A hot potato: Algorithms have vastly improved human voice recognition but it seems the technology still needs a lot of real human help to train itself, even if it comes at the cost of privacy. Similar to Alexa, a recent report sheds light on how Google trains its virtual assistant by paying contractors to transcribe audio clips, including those where the personal assistant wasn't even invoked.
Although virtual assistants remain widely popular, many are concerned with privacy risks associated with owning devices that listen to conversations from a corporate work space to a family living room. Following a report on how Amazon's Alexa works, it looks like Google is employing pretty much the same process for improving its algorithms.
VRT NWS, a Belgian public broadcaster, has published a report revealing how it was able to listen to more than a thousand excerpts recorded via Google Assistant and then confronted people with their recordings, which the broadcaster was able to find thanks to addresses and other sensitive information present in the audio clips.
People in Belgium and the Netherlands were taken by surprise when they heard themselves or a close relation in the recordings. "This is undeniably my own voice," said one man, while a couple was immediately able to recognize the voice of their son and their grandchild.
"Why is Google storing these recordings and why does it have employees listening to them? They are not interested in what you are saying, but the way you are saying it. Google’s computer system consists of smart, self-learning algorithms. And in order to understand the subtle differences and characteristics of the Dutch language, it still needs to learn a lot." notes VRT NWS adding that Google uses its online tool Crowdsource, in case the search engine has difficulty in analyzing a certain speech command.
While the tool is free for anyone to help Google get better at describing images and facial expressions, audio recordings are exclusively accessible to Google subcontractors who can log in to a secure part of the tool where a list of audio excerpts awaits their analysis. VRT NWS says that they have three sources who confirm this is how Google works. "Most recordings made via Google Home smart speakers are very clear. Recordings made with Google Assistant, the smartphone app, are of telephone quality. But the sound is not distorted in any way."
Although user information is de-linked from the audio excerpts to make them anonymous, the recordings themselves make it easy to know someone's identity, who can also be traced through their address or company name that the subcontractors look up on Google or Facebook. The publication also released a video report and says that out of the thousand excerpts they listened to, 153 had been recorded by mistake, meaning that the "Okay Google" command was not issued. These included "bedroom conversations, conversations between parents and their children, but also blazing rows and professional phone calls containing lots of private information."
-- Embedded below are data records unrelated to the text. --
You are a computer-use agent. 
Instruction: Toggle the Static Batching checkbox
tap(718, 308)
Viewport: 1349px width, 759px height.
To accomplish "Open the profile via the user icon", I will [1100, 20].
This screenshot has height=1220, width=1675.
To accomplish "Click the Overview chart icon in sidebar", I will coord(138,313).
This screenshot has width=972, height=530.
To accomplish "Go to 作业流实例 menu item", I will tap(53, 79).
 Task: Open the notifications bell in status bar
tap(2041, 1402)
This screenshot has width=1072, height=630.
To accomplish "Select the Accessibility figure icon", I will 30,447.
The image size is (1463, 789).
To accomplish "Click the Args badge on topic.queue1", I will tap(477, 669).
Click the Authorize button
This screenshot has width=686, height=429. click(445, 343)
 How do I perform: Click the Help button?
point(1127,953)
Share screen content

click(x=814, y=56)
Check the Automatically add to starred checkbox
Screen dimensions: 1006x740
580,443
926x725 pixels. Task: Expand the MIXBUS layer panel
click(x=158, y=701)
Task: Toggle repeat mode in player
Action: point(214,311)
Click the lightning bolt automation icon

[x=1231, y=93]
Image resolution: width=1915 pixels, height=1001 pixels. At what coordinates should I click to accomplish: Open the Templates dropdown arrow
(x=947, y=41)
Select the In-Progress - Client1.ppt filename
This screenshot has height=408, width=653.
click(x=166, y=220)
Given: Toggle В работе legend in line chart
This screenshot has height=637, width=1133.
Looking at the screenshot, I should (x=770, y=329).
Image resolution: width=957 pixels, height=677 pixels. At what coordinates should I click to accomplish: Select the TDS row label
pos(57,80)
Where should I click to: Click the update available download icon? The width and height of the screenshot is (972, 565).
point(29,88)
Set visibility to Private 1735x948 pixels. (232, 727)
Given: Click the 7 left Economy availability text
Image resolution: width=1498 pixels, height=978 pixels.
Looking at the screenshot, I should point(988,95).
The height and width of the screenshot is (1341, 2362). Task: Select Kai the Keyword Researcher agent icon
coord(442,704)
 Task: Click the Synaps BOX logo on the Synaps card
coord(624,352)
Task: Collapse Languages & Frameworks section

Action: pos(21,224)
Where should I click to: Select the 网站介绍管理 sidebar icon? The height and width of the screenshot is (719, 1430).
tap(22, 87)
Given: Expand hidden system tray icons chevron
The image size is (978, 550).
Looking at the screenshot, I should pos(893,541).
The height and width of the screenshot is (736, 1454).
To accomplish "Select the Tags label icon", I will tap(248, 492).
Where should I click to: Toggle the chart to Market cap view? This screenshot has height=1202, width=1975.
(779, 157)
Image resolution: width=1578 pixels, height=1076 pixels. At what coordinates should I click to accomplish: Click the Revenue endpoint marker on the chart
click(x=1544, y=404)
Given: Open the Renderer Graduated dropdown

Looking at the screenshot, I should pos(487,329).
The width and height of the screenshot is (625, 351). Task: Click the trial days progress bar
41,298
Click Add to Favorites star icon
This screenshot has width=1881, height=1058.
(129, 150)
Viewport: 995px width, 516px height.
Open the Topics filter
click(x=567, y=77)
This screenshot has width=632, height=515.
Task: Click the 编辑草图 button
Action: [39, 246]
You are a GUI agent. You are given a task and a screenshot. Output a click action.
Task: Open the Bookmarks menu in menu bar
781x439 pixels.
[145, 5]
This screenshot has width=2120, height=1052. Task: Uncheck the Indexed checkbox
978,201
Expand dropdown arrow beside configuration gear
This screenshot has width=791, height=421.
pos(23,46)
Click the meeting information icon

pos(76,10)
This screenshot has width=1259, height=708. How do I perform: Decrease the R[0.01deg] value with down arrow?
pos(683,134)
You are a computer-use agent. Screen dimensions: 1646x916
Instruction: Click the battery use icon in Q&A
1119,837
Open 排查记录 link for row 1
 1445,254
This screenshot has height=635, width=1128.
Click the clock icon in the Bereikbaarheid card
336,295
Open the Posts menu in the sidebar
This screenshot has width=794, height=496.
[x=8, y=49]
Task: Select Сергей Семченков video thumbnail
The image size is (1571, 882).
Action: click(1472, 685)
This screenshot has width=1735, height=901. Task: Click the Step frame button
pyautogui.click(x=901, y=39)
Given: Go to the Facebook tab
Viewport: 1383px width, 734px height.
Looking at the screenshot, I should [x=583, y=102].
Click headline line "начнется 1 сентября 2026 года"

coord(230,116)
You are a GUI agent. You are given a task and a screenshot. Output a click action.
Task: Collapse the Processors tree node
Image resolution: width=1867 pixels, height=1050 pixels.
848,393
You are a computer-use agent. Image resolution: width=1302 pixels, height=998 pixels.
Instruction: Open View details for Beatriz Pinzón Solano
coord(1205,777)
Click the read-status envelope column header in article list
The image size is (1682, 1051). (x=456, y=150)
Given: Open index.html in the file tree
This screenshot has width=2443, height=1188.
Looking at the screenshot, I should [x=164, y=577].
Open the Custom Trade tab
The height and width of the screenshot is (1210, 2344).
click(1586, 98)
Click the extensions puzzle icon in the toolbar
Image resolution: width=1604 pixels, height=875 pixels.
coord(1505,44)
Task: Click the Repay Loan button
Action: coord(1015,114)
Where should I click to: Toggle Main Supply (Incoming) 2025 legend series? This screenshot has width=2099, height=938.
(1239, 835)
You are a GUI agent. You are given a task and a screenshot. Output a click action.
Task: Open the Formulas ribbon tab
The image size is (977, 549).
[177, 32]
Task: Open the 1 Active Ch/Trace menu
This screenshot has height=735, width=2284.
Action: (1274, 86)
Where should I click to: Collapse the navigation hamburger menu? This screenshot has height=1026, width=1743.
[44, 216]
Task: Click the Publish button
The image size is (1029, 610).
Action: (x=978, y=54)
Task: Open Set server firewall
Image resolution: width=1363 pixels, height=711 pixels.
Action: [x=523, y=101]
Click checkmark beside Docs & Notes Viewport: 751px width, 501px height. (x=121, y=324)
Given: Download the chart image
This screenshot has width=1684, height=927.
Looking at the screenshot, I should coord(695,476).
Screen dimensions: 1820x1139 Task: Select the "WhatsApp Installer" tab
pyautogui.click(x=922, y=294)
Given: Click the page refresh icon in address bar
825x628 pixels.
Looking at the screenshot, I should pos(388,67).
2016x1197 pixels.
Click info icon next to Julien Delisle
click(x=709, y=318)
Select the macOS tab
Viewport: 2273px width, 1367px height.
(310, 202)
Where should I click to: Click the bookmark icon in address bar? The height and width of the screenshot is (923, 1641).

An employee who transcribes such audio clips also tells of a woman whom he could identify was in "definite stress" but given the lack of guidelines regarding such cases, there wasn't much he could do. Although the rules do say that account numbers and passwords have to be marked as sensitive information. The recordings also reveal men to be looking for porn a lot, even via smart speakers, although that in itself is not entirely a revelation.
Google responded to the report admitting that this is how language experts help to improve its speech technology. "This happens by making transcripts of a small number of audio files" said the company's spokesperson for Belgium, adding that "this work is of crucial importance to develop technologies sustaining products such as the Google Assistant."
Google also claims that their language experts only judge about 0.2 percent of all audio fragments and that those aren't linked to any personal or identifiable information. Given that VRT NWS was able to confront people with their own recordings, the reality would appear to be quite different.